**Provided data**:
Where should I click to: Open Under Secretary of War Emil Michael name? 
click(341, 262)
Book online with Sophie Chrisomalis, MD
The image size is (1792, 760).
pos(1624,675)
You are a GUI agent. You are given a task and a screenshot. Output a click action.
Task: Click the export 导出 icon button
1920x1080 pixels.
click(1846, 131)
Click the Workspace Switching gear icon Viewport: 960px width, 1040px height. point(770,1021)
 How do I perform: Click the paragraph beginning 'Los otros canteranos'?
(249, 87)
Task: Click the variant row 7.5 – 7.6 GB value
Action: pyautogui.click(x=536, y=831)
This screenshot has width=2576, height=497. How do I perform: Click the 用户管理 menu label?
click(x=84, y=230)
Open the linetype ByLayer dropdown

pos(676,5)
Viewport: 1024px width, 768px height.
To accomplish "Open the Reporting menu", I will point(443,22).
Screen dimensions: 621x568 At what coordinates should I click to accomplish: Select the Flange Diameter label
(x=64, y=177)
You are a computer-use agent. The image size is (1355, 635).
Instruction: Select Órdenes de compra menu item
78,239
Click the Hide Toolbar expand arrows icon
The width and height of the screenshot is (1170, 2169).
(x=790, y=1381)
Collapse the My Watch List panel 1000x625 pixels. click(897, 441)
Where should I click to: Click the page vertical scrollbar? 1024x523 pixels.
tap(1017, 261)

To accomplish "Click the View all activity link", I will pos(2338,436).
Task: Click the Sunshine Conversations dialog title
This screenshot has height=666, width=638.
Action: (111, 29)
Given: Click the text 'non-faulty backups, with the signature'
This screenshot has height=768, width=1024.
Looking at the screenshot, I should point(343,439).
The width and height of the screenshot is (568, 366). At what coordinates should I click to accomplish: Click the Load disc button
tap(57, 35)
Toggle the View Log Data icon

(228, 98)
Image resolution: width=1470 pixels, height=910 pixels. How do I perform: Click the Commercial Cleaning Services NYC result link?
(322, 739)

**What you have to do**:
From the listing above, copy every line that includes the word "Viewport".

**Response area**:
Click the Workspace Switching gear icon Viewport: 960px width, 1040px height. point(770,1021)
Viewport: 1024px width, 768px height.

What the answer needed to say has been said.